MSU Extension provides facilitation assistance to engage citizens in biobanking practices
Extension's statewide presence helps gauge public awareness in NIH-funded project
Dr. Ann Mongoven, Ph.D., Director of Michigan State University’s Center for Ethics and Humanities in the Life Sciences, looked to MSU Extension to help her engage the public on biobanking practices.
Dr. Mongoven is a leading a five-year, National Institutes of Health-funded project to gauge the public awareness and values related to the use of blood samples taken at the time of birth for public health research. The goals of the project are: 1) to develop an improved consent process for the state’s biobank, known as the Michigan BioTrust; 2) improve public education on biobanking practices; and 3) improve citizens oversight of biobanking in Michigan.
Dr. Mongoven knew she would need several focus groups of diverse citizens from all across the state. Since MSU Extension has staff who are embedded in every county in Michigan, it was a great partnership opportunity for both MSU departments. In addition, several MSU Extension educators have specialized training and experience in public policy deliberative processes and meeting facilitation.

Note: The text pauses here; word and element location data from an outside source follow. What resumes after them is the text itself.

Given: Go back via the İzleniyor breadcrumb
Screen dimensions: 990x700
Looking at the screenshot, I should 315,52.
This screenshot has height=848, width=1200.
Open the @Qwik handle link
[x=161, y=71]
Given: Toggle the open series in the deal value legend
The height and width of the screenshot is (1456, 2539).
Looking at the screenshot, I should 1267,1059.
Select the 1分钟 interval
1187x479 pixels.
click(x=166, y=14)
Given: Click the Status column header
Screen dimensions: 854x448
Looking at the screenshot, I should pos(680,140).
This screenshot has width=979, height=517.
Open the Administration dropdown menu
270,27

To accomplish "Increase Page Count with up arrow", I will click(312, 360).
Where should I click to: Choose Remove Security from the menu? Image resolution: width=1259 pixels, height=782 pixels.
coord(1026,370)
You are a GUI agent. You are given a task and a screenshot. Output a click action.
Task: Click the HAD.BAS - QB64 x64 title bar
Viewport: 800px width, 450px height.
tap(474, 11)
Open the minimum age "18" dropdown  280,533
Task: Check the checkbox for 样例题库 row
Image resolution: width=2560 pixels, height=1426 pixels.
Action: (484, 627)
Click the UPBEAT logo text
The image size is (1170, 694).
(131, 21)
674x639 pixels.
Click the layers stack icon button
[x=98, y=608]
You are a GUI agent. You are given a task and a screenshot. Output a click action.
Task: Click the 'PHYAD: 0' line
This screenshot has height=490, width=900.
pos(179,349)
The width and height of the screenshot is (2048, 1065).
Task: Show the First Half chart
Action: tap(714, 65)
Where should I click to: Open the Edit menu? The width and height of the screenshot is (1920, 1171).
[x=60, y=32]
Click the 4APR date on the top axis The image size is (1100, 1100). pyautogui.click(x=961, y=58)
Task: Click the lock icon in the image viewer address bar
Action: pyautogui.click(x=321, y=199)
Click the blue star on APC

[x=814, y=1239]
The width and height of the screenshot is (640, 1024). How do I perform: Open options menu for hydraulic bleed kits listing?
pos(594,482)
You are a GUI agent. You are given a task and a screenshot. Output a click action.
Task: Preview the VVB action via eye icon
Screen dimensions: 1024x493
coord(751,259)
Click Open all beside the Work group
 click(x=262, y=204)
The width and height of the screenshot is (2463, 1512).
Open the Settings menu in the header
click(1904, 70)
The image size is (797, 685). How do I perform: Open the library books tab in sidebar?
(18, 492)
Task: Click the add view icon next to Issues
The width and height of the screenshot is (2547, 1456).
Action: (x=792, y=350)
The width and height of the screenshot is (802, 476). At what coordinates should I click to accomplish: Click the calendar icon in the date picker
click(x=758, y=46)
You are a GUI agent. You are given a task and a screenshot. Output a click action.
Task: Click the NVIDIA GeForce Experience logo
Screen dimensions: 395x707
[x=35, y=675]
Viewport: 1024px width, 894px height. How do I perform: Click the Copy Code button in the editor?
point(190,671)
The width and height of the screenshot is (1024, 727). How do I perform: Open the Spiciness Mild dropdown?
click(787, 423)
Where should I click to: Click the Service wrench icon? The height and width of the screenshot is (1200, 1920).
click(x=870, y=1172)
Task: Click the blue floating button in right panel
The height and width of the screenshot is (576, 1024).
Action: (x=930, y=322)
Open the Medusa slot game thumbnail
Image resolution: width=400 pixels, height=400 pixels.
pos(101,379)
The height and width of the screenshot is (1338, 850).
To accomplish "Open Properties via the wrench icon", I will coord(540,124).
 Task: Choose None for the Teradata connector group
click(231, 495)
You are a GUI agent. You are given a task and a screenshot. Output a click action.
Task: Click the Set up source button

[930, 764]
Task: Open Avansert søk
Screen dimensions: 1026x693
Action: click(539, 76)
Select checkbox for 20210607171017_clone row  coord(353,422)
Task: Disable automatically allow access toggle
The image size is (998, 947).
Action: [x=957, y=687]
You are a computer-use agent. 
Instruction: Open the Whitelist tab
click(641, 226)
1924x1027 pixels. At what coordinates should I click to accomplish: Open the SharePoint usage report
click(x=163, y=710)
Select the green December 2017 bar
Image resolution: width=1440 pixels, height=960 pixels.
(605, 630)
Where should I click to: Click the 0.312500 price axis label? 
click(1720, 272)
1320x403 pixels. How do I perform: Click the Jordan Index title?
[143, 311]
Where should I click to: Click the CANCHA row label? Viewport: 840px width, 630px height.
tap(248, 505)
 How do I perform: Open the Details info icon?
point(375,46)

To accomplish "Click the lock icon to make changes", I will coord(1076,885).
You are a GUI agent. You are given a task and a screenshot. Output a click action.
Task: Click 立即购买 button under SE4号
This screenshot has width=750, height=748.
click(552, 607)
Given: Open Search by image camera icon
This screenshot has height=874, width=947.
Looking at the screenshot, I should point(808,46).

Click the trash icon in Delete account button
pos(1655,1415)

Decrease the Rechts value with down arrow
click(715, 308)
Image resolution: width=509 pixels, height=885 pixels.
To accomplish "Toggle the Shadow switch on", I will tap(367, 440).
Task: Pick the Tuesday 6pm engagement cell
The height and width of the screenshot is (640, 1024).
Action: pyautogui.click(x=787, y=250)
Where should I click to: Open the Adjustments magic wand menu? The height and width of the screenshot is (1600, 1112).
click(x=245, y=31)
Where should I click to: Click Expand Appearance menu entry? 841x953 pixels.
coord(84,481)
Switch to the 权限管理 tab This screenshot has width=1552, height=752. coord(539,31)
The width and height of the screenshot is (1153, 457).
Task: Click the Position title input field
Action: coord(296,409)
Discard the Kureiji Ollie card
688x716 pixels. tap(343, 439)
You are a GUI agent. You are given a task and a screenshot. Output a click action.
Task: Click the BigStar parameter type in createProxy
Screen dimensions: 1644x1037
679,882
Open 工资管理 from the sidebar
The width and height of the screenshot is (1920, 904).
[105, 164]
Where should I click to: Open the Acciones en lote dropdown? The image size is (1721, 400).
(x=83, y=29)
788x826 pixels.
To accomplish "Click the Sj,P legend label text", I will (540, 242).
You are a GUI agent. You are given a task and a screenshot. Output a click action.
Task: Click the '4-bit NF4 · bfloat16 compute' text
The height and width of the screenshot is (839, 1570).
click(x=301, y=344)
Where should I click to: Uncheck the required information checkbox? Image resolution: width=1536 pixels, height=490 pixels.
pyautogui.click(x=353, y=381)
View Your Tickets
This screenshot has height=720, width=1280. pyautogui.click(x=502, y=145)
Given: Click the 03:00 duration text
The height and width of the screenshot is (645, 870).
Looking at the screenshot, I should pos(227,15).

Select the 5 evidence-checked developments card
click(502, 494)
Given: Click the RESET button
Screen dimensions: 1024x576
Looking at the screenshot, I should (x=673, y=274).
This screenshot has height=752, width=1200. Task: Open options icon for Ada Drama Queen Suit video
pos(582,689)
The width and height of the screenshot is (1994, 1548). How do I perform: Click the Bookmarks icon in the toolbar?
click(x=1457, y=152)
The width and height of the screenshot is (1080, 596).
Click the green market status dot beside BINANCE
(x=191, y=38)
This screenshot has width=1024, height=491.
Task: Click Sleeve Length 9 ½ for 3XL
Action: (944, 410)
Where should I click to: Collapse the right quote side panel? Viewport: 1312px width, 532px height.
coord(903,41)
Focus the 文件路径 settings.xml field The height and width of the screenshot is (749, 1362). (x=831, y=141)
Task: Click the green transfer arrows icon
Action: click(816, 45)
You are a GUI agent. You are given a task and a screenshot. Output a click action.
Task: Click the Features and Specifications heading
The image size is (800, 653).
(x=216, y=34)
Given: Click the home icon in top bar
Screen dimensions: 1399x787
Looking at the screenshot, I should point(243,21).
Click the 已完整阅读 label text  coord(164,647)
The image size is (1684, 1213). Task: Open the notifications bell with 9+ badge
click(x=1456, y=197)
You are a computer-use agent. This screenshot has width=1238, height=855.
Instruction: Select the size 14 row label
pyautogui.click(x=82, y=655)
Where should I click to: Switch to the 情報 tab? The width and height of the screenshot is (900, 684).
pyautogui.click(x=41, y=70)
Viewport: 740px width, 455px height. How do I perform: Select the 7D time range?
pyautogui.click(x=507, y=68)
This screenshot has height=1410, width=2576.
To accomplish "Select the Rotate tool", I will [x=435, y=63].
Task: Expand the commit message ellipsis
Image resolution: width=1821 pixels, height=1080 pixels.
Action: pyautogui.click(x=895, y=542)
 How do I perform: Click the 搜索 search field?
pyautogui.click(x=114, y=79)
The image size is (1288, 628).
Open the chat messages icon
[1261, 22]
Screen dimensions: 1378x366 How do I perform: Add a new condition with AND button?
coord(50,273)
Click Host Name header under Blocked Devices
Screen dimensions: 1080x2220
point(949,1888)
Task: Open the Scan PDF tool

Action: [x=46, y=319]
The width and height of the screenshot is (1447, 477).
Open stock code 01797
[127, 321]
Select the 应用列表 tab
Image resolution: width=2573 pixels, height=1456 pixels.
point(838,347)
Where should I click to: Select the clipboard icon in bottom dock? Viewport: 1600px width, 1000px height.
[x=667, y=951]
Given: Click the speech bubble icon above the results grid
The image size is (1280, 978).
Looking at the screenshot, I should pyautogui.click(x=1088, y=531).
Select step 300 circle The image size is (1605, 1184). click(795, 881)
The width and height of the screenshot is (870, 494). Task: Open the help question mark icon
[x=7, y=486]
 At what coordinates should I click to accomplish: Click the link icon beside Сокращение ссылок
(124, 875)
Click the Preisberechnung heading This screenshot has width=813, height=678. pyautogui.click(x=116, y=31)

“MSU Extension educators were a key asset to the success of our citizen engagement project,” Dr. Mongoven said. “I highly recommend partnering with MSU Extension to other faculty members looking to conduct community-based research.”
The results of the citizen engagement process held last November are still being compiled. Final results will be presented to the Board of the Michigan BioTrust. Kendra Wills, an MSU Extension educator based in Grand Rapids served as a facilitator of one of the focus groups, which she said provided a great deal of information.
“Biobanking is a topic not many citizens are familiar with, but after two and a half days of presentations and discussions, I think focus group participants provided very valuable information for public health professionals,” she said.
Educators from MSU Extension who facilitated the citizen engagement process were: Claire Layman, Julie Pioch, James Ribbron, Brian Wibby, Kendra Wills, and Richard Wooten.